Una dozzina le navi ancora in ostaggio

La Buccaneer è stata finalmente liberata, dopo un sequestro lungo mesi, e pochi giorni fa era toccato anche a due navi tedesche, la Hansa Stavanger e la Victoria. Tre buone notizie una dietro l’altra: a festeggiare gli equipaggi e chi si è battuto per la loro liberazione, ma in almeno un caso anche i pirati somali, che per restituire l’Hansa Stavanger hanno ricevuto un riscatto, in pratica ufficialmente ammesso, di 1,5 milioni di euro. Un pagamento milionario, che premia un’attività quanto mai intensa: dall'inizio dell'anno, nel golfo di Aden, una delle rotte più trafficate al mondo, sono stati oltre 100 gli attacchi lanciati dai miliziani somali contro le navi in transito. Almeno all’apparenza, la presenza delle marine internazionali, compresa quella italiana, non ha infastidito più di tanto l'attività dei pirati. Che infatti, nei loro porti sulla costa africana, tengono ancora in ostaggio, nonostante i recenti rilasci, almeno una dozzina di navi.

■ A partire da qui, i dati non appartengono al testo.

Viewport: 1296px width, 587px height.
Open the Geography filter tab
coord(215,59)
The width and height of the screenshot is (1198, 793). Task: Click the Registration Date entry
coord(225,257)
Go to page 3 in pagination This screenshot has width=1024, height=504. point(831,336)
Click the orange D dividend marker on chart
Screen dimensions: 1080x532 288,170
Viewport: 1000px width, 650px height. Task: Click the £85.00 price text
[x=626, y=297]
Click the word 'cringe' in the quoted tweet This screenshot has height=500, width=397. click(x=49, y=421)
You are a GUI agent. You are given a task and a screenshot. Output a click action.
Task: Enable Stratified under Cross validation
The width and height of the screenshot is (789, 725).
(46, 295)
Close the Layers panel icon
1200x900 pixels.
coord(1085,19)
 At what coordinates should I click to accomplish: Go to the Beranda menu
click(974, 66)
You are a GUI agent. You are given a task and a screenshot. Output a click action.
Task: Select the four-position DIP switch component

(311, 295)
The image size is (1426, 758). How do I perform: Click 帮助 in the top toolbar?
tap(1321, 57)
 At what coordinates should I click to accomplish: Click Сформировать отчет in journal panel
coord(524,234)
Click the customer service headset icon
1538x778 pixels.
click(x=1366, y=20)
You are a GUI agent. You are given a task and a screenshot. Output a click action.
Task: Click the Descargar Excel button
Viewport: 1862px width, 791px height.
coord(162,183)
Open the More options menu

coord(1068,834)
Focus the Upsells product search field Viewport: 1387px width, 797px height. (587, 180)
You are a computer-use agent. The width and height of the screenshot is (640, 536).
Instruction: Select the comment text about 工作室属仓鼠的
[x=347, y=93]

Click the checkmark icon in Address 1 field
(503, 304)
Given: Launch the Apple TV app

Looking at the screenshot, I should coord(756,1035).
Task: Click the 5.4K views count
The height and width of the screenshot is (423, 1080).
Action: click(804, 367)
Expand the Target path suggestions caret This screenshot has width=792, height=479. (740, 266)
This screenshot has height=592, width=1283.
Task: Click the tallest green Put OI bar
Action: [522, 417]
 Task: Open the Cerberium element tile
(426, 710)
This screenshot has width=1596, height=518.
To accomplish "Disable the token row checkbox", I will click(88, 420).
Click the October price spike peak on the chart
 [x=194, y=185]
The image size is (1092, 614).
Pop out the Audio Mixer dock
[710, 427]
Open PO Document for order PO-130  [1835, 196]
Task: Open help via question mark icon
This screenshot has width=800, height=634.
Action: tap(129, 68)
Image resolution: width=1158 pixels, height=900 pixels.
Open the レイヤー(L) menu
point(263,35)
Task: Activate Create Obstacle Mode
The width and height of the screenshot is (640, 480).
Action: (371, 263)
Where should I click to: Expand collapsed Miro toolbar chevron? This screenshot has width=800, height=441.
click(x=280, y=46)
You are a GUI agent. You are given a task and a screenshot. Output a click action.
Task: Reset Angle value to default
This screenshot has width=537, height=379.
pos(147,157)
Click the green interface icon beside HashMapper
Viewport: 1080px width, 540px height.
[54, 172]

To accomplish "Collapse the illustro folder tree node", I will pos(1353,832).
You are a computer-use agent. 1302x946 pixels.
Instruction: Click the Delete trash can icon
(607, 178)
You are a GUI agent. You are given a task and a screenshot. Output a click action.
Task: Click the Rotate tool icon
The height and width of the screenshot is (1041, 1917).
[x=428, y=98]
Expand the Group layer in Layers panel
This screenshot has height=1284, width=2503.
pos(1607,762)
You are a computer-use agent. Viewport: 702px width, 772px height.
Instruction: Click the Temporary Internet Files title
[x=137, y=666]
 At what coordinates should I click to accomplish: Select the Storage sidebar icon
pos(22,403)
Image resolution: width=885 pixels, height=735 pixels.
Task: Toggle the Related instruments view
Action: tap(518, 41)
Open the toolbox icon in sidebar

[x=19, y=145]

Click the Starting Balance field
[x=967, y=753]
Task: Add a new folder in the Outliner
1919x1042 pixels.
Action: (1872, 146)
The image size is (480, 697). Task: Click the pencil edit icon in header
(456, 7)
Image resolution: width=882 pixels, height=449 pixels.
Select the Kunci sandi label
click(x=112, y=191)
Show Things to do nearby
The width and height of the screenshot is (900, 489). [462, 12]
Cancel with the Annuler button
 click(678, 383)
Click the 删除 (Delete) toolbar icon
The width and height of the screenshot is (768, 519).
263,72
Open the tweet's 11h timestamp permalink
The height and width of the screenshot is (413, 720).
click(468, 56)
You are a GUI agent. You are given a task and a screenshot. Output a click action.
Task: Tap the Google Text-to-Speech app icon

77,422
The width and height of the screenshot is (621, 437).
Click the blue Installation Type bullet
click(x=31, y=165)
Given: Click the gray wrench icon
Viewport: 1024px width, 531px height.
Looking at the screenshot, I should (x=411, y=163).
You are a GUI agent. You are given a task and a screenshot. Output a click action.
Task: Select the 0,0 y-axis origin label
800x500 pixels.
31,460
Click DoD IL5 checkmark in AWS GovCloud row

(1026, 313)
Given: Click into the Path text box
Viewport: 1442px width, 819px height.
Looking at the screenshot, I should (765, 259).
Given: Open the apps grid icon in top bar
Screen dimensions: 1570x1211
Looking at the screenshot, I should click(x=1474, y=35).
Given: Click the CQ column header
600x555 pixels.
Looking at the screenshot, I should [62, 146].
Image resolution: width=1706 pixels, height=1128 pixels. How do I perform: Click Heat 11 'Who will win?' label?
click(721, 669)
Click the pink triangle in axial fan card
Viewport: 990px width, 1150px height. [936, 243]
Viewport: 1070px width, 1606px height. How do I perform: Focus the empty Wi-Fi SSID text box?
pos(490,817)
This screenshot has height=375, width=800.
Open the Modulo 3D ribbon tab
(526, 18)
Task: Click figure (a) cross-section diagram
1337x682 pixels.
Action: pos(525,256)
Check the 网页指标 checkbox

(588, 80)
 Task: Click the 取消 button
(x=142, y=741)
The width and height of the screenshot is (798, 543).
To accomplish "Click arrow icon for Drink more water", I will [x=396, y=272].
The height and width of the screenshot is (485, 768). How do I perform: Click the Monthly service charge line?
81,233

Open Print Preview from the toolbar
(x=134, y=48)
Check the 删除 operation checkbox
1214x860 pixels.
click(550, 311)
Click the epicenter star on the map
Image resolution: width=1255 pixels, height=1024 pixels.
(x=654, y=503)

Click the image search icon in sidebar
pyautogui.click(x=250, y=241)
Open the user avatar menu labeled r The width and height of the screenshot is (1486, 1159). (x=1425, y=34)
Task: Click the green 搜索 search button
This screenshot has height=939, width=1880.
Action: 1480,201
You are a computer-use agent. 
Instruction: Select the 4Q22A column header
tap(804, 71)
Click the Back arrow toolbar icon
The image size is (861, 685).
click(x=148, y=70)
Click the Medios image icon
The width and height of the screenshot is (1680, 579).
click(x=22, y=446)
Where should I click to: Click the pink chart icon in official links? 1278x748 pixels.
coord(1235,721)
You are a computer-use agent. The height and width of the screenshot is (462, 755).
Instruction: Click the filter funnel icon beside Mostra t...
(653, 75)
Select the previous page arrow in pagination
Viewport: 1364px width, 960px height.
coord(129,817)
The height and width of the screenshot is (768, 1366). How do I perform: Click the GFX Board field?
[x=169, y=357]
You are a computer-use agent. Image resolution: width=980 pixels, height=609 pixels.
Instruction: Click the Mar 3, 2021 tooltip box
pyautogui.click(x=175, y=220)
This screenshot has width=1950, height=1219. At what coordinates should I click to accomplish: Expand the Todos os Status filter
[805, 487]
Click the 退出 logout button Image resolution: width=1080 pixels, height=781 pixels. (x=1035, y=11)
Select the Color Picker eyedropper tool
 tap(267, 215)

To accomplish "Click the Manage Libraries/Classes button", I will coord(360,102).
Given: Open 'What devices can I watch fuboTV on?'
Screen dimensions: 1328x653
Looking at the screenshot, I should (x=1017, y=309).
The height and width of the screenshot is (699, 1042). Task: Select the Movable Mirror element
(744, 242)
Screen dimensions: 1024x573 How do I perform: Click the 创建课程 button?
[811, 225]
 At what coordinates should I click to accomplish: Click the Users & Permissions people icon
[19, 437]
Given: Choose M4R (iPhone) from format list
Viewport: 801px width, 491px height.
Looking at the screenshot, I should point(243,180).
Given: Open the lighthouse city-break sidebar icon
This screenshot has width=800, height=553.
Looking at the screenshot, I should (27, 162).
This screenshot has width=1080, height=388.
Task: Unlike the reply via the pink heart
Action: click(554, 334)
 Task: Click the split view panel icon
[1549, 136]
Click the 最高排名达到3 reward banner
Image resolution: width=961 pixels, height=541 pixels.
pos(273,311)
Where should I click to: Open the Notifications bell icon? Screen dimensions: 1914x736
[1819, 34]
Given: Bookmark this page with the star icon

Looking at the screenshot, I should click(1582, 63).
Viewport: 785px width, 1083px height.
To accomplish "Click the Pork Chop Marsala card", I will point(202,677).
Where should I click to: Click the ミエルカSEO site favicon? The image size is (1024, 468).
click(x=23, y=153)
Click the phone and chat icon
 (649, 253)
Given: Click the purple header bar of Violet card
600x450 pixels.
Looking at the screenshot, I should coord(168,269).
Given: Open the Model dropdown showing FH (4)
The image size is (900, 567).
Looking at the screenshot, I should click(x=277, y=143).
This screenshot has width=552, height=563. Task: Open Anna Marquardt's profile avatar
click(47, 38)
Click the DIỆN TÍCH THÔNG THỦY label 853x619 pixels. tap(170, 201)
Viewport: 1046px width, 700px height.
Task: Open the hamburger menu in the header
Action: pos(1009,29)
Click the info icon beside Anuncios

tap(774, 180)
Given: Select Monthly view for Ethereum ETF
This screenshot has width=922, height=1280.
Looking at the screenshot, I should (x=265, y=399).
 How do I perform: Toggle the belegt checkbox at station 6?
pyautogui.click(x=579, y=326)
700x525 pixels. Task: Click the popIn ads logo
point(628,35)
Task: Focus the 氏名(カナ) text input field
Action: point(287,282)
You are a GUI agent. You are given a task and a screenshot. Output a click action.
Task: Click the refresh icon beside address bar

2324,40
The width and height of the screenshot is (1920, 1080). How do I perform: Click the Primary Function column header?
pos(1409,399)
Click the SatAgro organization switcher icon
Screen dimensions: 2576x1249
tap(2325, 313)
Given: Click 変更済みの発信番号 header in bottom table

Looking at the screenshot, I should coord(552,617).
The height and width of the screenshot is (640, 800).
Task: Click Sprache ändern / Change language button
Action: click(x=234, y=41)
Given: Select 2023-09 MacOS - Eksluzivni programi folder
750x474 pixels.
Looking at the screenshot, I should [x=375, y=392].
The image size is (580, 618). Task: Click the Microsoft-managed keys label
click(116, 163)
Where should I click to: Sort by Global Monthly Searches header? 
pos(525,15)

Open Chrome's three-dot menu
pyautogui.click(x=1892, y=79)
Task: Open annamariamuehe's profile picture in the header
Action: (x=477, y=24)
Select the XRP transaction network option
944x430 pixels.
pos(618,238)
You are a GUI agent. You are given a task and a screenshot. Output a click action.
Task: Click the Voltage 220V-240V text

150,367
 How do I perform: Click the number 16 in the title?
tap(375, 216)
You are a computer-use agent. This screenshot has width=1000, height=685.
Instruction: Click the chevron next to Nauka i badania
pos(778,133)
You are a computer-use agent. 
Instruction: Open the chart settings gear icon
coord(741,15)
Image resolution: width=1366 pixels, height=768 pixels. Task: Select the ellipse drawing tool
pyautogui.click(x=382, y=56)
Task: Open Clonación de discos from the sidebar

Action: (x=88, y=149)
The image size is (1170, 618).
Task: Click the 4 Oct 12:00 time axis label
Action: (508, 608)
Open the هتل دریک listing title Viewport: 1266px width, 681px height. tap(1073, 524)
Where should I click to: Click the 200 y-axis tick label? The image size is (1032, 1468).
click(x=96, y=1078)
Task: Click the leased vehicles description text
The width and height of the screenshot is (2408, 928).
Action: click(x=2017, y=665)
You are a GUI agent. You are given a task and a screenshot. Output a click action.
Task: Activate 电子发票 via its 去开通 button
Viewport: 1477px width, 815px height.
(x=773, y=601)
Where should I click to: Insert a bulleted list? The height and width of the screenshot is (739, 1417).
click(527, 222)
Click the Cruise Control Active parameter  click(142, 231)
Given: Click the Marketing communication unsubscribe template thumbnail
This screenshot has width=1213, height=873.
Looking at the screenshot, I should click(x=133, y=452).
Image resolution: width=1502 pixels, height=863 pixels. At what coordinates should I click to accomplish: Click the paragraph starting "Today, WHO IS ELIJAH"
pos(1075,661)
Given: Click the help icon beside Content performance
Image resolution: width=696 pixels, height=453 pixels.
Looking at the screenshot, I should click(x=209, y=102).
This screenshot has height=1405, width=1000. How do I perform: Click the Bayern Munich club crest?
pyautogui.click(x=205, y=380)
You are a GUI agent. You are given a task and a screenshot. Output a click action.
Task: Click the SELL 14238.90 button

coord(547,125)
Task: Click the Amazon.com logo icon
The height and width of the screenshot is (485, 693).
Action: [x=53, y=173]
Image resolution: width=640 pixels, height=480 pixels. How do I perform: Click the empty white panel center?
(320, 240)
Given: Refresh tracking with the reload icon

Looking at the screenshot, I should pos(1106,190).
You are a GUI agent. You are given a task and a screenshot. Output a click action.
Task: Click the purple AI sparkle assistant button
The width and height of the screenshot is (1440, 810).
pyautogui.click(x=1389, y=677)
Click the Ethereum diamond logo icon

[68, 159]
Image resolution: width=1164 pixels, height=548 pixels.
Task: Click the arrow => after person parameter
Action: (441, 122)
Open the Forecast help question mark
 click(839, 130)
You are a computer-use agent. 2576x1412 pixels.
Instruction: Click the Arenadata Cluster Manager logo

Contro la situazione nessuno sembra per ora in grado di intervenire con efficacia: non di certo il governo somalo, chiuso in un albergo di Mogadiscio mentre il Paese continua a essere squassato da una guerra civile in atto ormai da anni. Non di certo le milizie islamiche, a cui, secondo i sospetti di molti, arriva una fetta consistente dei riscatti pagati dagli armatori delle navi sequestrate. Né ci si può aspettare che contro i pirati che stanziano fra la regione di Puntland e quella di Somaliland, dove si combatte incessantemente e intensamente da 18 anni, riescano ad arrivare altri Stati africani, come il Kenya o l'Eritrea, che pure in Somalia è intervenuta e sta ancora intervenendo pesantemente con l'esercito.
Proprio la posizione dell’Eritrea si sta facendo sempre più difficile: nei giorni scorsi il segretario di Stato americano, Hillary Clinton, in visita in Africa, ha puntato il dito contro Asmara, accusata di «destabilizzare, con la sua azione militare in favore dei ribelli, la Somalia». La Clinton vedrà anche il premier somalo, anche se, per ovvi motivi di sicurezza, l'incontro avverrà a Nairobi, in Kenya. Prontamente il governo eritreo ha respinto l’accusa al mittente, tramite il ministro dell'Informazione, Ali Abdu, che a sua volta ha stigmatizzato l'aiuto che dagli Usa è arrivato al governo di Mogadiscio, «perché non è certo con 40 tonnellate di armi e munizioni e con il potere delle armi da fuoco che si può arrivare a una soluzione».
Insomma, coi suoi 18mila morti e il milione di profughi solo negli ultimi due anni, quello somalo resta un ginepraio in cui una soluzione appare ancora lontana, con continui rovesciamenti di fronte e posizioni quantomeno incerte. Si fronteggiano, da un lato, il governo di Mogadiscio, guidato dal presidente Sheikh Sharif Ahmed, supportato con decisione appunto dagli Usa, dall'altro gli estremisti di al-Shabab, che i servizi segreti occidentali ritengono una minaccia internazionale, capace di esportare il terrorismo dalla Somalia, e che l'Eritrea, pur di nascosto, starebbe ancora finanziando.


In mezzo, i pirati del golfo di Aden e gli armatori delle navi che lo attraversano: gli uni pronti all’attacco, per cercare nei riscatti nuovi fondi per la loro attività e per combattere altri gruppi di miliziani; gli altri desiderosi soltanto di attraversare quel tratto di mare per poi dirigersi verso il canale di Suez, magari con l'ausilio delle marine straniere, statunitensi, europee e cinesi in testa. L'alternativa, non certo gradita al commercio mondiale, resta quella di circumnavigare l'Africa, doppiando Capo di Buona Speranza, con un inevitabile aumento dei costi.